そう考えたら、今さら私が騒ぐのはおかしいのかもしれない。
でもさ、何かひっかかるんだよ。私は時々しか実家へ帰らないけど、就職してからの亮介って何か影があるのよねぇ。心から笑った顔を見た記憶がないのよ。
「それで……、結局おまえはどうしたいんだ?」
「それがわかんないからパパに相談してるんじゃないのー」
「なんだよそれ。それは相談とは言わないの。丸投げだよ丸投げ」
丸投げでも岩投げでも亀投げでも何でもいいわよ。何かしなきゃって思うんだもの。でもその何かってのがわかんないのよねぇ……。
「たぶん私は、きっかけを作ってしまったって言う罪悪感で動いてるんだと思う」
「まあそうだな。おまえのその一言がなきゃ、たとえふたりの関係がバレたとしても、結果は違ったかもしれんし。とは言え、それはタラレバの話であって過去におこったことは変えられん」
お互い黙り込んでしまった。罪悪感はある、でもおきてしまった過去は変えられない。罪悪感……、罪悪感……。
「わたし……誰に対して罪悪感を持ってるんだろ?」
「誰にだと思う?」
「亮介に……じゃない。智くんにだと思う」
「オレの意見を言っていいか?」
「うん」
「これはオレ個人の意見なんだけどな、亮介くんは事実を知るべきじゃないかと思う。何年も前のことではあるけれど、周りの全員は知っていて亮介くんだけが知らない。中心にいる彼だけが知らないんだよ。
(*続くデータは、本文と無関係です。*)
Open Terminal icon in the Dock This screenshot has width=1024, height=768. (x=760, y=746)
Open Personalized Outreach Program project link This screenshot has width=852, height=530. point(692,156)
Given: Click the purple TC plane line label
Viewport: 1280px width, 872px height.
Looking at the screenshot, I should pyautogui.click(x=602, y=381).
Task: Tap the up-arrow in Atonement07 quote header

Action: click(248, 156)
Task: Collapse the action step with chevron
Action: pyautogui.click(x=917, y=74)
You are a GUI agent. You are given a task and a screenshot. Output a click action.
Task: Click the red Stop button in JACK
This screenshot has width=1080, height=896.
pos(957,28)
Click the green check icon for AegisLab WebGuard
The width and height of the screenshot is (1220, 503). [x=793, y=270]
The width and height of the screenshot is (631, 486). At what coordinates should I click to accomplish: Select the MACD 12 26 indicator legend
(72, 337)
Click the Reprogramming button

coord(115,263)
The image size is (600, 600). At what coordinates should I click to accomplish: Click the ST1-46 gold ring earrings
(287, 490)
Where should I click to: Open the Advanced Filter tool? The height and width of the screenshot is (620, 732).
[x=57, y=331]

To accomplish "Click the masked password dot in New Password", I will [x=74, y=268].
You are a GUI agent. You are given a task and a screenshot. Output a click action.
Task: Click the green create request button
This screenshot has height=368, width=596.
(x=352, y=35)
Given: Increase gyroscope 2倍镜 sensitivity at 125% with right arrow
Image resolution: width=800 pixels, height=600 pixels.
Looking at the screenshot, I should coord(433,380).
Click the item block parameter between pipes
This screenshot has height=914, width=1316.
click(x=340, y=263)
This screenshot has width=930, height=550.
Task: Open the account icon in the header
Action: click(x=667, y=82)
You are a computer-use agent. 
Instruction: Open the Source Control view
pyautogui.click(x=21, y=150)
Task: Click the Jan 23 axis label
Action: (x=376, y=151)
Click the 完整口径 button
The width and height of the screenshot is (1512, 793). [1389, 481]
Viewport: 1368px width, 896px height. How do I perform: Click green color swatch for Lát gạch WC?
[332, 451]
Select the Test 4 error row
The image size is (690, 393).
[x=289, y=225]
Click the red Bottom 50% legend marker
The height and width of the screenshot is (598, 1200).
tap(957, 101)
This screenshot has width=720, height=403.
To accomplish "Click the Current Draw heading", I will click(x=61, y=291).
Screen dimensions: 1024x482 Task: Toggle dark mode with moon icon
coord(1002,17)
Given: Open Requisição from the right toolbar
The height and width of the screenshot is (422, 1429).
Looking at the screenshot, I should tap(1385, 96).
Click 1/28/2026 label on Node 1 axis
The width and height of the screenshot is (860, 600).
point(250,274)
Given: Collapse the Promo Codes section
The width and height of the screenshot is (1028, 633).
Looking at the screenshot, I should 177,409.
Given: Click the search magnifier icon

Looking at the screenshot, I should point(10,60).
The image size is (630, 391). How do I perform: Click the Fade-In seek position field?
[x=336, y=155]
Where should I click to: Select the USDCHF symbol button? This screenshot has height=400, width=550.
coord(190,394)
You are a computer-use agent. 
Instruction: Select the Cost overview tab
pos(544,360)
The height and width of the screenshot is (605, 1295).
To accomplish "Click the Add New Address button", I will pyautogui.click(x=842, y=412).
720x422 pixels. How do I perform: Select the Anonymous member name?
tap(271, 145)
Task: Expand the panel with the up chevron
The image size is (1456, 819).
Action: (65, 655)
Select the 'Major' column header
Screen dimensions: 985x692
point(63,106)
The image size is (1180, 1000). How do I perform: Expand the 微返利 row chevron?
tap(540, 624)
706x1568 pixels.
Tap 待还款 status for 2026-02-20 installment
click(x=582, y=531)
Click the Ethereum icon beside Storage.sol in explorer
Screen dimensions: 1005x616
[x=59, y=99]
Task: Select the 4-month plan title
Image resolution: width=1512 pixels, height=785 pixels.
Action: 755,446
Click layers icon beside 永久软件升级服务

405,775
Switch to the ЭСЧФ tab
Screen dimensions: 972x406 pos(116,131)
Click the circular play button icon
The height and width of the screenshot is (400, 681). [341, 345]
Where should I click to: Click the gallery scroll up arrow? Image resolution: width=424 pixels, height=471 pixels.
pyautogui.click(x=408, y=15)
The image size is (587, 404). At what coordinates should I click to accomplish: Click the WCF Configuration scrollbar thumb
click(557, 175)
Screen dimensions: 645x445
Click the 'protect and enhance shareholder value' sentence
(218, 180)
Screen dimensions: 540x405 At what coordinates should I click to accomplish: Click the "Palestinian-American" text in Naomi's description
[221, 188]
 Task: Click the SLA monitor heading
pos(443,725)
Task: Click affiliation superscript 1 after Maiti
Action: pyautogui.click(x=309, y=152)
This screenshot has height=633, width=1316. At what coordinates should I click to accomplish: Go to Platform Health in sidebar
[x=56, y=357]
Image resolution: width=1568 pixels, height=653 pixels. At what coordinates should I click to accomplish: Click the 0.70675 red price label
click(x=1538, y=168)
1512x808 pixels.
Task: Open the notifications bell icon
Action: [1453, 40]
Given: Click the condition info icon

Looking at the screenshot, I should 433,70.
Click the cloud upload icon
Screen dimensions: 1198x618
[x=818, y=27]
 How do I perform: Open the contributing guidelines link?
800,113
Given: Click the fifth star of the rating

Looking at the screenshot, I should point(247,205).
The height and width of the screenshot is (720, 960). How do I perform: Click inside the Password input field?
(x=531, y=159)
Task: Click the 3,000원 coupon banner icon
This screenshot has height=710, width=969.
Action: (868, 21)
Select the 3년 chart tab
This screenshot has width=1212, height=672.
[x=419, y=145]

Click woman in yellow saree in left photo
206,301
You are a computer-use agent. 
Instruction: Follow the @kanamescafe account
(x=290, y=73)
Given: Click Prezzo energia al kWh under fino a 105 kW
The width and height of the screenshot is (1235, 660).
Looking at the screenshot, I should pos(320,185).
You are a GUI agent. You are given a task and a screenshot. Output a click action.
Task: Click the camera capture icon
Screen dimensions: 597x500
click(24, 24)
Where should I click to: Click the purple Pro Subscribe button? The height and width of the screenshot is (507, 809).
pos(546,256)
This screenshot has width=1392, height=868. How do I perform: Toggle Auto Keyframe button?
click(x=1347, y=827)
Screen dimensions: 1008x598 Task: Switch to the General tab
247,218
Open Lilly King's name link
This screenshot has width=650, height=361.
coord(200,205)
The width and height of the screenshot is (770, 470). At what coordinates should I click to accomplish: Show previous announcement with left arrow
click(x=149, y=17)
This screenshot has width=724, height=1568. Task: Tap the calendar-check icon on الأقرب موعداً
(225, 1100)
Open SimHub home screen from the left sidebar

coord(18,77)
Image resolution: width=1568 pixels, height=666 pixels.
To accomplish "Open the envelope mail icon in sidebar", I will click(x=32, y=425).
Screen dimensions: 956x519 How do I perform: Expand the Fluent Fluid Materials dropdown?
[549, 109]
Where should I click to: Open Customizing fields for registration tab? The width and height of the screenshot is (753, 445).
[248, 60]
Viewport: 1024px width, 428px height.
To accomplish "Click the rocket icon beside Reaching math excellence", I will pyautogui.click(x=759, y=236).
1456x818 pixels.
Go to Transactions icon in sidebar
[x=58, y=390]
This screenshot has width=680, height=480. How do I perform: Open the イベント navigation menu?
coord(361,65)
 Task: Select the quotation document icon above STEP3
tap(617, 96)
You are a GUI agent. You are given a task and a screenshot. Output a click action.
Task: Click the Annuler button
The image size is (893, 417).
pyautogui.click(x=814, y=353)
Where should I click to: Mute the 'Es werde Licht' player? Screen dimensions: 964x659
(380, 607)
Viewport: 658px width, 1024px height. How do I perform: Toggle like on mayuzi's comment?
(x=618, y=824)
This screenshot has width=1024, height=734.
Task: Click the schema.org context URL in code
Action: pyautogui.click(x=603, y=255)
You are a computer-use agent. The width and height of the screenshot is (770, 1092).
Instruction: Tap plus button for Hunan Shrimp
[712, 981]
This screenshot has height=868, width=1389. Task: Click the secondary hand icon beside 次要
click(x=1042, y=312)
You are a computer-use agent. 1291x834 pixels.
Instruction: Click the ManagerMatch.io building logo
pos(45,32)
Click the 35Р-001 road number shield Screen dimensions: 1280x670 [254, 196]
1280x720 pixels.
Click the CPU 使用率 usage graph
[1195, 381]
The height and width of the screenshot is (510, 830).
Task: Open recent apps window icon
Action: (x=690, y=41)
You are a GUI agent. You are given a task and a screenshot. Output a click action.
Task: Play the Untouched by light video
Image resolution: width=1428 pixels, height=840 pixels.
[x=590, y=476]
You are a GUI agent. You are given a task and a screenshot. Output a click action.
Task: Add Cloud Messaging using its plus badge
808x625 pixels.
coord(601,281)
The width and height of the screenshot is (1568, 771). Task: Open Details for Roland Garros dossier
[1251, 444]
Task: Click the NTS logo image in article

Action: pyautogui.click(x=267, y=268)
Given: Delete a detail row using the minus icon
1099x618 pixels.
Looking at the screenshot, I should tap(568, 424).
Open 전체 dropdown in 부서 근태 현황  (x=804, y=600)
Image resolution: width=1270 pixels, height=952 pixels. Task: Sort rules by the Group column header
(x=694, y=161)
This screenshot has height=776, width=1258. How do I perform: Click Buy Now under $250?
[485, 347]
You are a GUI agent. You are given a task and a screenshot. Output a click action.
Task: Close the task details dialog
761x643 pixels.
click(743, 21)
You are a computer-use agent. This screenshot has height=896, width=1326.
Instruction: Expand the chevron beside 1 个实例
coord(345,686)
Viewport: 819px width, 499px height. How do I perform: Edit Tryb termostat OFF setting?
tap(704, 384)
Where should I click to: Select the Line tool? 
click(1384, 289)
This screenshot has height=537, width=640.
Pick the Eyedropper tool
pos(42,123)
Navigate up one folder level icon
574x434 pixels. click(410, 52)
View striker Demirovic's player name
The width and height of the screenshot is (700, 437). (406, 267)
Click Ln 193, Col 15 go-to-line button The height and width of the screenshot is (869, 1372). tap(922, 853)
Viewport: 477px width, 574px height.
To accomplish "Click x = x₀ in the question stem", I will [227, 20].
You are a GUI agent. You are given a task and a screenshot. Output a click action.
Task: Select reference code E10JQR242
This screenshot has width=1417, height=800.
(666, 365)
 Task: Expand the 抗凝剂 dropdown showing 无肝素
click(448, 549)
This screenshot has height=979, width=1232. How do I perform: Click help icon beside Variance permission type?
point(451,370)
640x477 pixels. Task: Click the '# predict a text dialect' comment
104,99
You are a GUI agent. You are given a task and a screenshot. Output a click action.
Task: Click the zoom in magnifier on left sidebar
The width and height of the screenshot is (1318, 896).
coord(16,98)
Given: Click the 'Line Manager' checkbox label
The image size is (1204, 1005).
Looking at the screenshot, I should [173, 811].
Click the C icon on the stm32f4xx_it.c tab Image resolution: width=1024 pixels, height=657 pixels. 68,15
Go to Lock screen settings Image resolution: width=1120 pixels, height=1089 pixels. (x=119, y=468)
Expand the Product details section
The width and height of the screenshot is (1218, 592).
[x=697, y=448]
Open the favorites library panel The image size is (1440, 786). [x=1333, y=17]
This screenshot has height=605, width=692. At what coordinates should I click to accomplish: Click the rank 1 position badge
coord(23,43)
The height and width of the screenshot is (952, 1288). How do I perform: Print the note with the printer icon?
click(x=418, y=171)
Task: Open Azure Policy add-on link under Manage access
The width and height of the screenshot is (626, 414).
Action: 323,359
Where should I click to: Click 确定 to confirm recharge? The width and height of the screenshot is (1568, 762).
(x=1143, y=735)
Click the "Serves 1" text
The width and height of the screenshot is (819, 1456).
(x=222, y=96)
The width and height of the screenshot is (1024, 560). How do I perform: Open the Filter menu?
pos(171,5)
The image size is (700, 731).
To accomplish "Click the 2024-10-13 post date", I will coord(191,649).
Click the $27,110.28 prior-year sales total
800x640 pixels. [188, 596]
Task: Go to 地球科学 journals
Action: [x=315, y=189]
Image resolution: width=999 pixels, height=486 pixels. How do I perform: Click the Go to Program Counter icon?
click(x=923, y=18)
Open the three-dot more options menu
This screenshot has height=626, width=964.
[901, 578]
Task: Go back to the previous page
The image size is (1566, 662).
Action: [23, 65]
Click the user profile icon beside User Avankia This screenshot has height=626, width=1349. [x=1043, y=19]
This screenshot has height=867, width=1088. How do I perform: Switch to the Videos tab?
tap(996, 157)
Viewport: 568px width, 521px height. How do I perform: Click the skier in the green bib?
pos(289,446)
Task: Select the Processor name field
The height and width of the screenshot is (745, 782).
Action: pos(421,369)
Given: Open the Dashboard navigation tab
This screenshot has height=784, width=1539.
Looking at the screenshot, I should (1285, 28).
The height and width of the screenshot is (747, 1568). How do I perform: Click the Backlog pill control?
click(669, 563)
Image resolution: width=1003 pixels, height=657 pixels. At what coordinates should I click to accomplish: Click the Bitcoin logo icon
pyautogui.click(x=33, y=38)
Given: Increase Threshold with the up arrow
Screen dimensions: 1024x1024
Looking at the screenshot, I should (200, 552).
世の中には知らない方が良いことはたくさんあるけれど、今回のことに限っては知るべきなんじゃないかな。亮介くんて、オレは彼が小学校の頃から知ってるけど、就職してから笑わなくなったよね。たまにしか会わないけど、会ったときはみんなに合わせて笑顔なんだけど、どうもムリして笑ってるように見えてたんだ。
知ったせいでどうなるかは判らないけれど、少なくとも今の場所に留まることは無くなると思う。たぶん亮介くんの心の一部は今も学生時代に立ったまま動いてないと思うんだ」
へぇ~、拓也のクセしてすごいじゃん。さすがは私のダーリンってことね。
よし、亮介に話そう。その結果とんでもないことになったら、ここは潔く親に土下座でも何でもしようじゃないか。
「パパ、わたし頑張るよ」
「そうか? まあ、ひとりで変な方向へ突っ走るなよ」
「……わかった」
とりあえず、亮介に話す前にあの人に会ってみようと思う。そこが手始めだ。